_EXERCISE AIM_
Since only part of the material below is wanted, output exactly the lines from the one with "The image size is (368, 275)." up to and including the one with "Task: Enable the Completed checkbox".

START RECORDED DATA

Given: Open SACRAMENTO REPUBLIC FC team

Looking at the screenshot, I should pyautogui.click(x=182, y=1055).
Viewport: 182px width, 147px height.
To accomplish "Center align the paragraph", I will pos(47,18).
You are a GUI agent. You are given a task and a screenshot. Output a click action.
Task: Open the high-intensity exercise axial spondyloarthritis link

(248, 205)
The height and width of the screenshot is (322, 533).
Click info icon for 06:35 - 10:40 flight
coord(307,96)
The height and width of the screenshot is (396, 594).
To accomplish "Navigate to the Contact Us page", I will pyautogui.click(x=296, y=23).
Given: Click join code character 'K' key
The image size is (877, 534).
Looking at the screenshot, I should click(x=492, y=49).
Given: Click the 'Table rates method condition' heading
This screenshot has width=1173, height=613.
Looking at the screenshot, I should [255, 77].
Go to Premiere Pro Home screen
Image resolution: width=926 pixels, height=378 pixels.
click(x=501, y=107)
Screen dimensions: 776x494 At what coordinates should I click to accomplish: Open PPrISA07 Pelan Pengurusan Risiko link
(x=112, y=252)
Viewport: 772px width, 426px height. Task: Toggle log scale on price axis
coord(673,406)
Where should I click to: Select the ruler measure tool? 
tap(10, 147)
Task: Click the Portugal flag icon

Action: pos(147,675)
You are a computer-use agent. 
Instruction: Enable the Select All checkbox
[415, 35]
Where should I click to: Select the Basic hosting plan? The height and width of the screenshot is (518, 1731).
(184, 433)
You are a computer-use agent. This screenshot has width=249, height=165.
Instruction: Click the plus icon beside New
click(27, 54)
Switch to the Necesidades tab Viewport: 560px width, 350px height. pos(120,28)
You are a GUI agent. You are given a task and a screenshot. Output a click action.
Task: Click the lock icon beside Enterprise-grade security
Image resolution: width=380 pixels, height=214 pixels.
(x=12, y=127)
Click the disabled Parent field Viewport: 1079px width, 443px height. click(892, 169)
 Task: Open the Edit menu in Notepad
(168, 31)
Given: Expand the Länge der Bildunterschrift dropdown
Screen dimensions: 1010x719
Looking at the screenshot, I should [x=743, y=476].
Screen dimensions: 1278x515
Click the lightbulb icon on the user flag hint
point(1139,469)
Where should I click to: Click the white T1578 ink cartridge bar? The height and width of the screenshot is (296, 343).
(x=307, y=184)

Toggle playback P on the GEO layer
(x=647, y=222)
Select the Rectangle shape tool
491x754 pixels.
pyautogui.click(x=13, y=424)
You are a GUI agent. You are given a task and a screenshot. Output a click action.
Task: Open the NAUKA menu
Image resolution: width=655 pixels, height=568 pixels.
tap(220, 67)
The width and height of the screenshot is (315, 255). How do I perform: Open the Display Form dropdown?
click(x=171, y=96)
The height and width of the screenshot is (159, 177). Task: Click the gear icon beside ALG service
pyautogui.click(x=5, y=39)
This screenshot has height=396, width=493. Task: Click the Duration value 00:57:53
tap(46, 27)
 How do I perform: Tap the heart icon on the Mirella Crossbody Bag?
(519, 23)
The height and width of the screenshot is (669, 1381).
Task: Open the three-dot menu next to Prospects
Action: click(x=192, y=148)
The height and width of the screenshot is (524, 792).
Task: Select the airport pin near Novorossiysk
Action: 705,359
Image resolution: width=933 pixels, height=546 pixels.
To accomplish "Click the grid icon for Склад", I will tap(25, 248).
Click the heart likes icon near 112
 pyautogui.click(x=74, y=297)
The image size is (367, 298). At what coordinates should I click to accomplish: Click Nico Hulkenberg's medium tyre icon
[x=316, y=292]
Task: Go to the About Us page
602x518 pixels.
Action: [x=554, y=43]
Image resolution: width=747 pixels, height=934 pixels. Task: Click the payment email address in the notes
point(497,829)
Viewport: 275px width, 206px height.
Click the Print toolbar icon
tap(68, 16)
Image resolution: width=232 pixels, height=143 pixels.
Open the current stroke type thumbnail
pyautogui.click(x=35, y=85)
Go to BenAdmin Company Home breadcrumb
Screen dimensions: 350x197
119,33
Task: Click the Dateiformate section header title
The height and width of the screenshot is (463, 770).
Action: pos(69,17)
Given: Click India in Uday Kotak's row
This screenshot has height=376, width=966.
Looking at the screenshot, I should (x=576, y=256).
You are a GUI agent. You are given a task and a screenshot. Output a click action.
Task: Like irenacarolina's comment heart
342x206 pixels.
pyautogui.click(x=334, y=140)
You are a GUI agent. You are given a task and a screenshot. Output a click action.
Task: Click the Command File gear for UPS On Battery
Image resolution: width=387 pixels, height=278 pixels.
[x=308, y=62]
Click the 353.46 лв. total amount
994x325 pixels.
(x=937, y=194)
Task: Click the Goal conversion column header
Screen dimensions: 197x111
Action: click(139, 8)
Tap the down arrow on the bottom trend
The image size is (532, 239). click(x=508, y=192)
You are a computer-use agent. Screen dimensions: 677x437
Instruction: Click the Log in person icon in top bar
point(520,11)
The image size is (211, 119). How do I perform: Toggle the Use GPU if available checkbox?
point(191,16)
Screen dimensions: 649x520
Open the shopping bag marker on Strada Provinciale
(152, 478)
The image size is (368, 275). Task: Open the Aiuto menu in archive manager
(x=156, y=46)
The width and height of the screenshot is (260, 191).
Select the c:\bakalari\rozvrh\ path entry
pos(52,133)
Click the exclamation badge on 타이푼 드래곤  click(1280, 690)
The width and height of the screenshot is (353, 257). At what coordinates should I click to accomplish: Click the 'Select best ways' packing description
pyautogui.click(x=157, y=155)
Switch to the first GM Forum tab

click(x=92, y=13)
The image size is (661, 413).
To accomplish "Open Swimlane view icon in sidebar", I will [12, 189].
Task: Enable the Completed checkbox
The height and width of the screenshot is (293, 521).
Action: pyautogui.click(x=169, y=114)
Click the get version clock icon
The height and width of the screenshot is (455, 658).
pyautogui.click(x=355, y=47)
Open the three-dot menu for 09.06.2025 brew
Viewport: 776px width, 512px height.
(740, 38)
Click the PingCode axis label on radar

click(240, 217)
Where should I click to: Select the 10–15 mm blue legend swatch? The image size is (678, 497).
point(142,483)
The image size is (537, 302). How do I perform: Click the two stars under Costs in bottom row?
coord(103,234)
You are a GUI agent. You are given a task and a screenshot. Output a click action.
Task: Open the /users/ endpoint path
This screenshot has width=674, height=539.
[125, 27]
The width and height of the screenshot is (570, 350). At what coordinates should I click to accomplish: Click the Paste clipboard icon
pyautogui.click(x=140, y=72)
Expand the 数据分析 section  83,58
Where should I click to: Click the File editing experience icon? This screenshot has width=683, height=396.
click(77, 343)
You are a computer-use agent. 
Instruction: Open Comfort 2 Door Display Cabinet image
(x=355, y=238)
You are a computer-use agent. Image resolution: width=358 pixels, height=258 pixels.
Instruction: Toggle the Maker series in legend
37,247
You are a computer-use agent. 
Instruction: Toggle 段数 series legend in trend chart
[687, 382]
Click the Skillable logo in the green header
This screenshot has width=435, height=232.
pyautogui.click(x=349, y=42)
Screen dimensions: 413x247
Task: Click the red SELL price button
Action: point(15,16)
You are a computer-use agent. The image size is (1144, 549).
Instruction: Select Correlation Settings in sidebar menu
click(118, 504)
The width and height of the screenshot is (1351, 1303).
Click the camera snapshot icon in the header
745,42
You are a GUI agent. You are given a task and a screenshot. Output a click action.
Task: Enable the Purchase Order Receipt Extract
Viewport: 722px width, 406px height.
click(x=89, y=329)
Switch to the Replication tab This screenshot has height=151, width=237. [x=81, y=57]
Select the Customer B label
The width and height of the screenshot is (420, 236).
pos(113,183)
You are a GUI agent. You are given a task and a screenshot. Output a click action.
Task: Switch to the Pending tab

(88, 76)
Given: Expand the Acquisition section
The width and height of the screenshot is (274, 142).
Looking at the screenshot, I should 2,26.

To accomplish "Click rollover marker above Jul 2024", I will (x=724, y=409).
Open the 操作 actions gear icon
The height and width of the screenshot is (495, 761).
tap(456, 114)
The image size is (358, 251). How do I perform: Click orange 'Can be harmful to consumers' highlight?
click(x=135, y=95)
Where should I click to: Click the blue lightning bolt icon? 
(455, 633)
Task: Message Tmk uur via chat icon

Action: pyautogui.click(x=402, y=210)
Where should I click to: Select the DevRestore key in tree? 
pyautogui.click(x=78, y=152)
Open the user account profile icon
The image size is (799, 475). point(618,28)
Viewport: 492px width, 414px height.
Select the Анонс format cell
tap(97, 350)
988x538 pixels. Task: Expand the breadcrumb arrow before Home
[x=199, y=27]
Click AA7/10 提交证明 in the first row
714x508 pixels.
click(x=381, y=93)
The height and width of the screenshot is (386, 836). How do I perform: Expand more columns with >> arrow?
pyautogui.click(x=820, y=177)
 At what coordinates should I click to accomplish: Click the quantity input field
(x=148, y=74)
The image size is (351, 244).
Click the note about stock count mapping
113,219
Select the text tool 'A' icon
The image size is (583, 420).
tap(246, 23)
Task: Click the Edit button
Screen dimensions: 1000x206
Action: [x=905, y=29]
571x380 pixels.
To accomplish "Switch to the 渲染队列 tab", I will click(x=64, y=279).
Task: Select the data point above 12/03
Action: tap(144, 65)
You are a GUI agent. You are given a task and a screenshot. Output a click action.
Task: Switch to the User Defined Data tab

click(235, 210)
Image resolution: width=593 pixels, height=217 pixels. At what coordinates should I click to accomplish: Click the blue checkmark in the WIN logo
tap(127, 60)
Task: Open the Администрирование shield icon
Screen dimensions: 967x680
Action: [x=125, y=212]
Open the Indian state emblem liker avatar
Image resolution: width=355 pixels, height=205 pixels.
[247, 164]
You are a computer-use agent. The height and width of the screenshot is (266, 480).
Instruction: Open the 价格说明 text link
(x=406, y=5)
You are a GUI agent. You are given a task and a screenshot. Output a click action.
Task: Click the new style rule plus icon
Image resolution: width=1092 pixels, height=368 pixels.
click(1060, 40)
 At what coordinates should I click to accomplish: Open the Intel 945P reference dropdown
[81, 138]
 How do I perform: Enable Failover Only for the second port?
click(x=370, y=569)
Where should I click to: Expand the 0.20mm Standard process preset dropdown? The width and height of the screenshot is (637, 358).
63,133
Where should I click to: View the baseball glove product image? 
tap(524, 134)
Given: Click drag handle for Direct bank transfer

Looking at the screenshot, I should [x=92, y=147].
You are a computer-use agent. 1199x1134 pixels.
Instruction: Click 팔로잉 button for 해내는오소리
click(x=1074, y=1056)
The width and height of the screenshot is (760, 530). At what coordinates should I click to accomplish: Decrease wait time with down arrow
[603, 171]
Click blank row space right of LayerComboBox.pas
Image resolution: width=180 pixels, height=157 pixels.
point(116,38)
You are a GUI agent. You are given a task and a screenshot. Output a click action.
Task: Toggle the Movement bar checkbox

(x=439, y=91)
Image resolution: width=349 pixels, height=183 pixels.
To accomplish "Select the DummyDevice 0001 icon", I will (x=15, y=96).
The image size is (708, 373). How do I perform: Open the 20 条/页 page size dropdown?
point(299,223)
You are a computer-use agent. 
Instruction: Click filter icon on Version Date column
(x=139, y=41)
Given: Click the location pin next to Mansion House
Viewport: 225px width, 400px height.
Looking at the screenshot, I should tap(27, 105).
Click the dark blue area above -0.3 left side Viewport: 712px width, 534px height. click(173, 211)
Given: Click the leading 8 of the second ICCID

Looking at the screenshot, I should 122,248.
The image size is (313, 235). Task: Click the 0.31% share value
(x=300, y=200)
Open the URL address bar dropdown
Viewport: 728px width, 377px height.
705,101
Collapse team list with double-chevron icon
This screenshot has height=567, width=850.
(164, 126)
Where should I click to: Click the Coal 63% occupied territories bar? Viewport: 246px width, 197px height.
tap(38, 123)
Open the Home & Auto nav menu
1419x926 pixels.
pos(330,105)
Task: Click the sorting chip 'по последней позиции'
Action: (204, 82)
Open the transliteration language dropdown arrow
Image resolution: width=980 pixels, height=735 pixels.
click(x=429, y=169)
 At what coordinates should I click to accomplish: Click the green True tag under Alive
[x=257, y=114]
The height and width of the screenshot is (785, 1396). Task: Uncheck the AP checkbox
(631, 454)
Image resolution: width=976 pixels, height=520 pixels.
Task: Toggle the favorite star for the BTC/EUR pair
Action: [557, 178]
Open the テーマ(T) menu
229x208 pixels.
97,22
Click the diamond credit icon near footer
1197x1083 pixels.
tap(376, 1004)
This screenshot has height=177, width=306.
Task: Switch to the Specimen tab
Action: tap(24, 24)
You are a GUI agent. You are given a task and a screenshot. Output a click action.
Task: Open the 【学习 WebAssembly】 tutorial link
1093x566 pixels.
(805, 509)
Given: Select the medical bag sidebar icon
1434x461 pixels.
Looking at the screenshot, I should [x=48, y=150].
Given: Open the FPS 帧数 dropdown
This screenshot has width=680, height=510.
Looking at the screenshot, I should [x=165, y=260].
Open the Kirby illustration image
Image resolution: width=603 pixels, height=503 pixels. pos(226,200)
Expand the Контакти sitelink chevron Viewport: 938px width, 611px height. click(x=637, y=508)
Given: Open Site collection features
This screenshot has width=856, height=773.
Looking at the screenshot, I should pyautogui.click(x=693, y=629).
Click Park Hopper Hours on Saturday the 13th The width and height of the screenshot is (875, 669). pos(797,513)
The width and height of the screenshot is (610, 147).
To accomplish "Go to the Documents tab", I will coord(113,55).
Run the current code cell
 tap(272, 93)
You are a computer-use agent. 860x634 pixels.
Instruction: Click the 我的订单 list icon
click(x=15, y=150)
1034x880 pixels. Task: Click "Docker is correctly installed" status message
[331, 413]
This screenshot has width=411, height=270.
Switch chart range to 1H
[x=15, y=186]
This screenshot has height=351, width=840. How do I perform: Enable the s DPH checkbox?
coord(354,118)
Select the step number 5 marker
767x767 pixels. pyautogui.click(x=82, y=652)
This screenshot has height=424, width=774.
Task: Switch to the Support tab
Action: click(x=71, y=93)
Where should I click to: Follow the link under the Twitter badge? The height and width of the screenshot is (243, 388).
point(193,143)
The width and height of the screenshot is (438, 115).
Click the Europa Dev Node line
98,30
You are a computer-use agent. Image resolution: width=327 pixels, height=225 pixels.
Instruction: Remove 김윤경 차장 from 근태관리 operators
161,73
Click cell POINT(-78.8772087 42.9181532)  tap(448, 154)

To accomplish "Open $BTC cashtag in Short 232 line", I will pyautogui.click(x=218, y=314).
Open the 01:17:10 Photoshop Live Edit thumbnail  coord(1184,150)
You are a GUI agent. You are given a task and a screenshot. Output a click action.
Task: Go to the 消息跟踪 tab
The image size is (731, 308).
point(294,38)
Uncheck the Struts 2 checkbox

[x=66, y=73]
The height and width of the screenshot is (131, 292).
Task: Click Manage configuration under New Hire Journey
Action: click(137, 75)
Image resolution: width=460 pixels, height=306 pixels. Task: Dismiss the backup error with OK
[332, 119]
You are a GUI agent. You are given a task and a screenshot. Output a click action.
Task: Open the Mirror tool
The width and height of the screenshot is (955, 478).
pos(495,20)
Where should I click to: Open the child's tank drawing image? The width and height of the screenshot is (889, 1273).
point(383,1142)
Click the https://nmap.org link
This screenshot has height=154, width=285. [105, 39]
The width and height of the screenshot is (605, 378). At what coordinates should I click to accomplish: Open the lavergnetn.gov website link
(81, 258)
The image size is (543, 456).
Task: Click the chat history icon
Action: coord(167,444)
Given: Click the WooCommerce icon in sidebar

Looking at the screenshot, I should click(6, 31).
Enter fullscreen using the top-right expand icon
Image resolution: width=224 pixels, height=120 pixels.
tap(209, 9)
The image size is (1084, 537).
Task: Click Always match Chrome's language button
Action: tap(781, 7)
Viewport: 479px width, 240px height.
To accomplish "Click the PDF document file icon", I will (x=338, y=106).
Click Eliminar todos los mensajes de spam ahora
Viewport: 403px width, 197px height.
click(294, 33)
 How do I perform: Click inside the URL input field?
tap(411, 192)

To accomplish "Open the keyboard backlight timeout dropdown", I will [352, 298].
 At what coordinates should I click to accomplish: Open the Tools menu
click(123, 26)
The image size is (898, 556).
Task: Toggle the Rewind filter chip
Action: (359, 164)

END RECORDED DATA

_FINISHED TASK_
The image size is (368, 275). Task: Open the Aiuto menu in archive manager
(x=156, y=46)
The width and height of the screenshot is (260, 191).
Select the c:\bakalari\rozvrh\ path entry
pos(52,133)
Click the exclamation badge on 타이푼 드래곤  click(1280, 690)
The width and height of the screenshot is (353, 257). At what coordinates should I click to accomplish: Click the 'Select best ways' packing description
pyautogui.click(x=157, y=155)
Switch to the first GM Forum tab

click(x=92, y=13)
The image size is (661, 413).
To accomplish "Open Swimlane view icon in sidebar", I will [12, 189].
Task: Enable the Completed checkbox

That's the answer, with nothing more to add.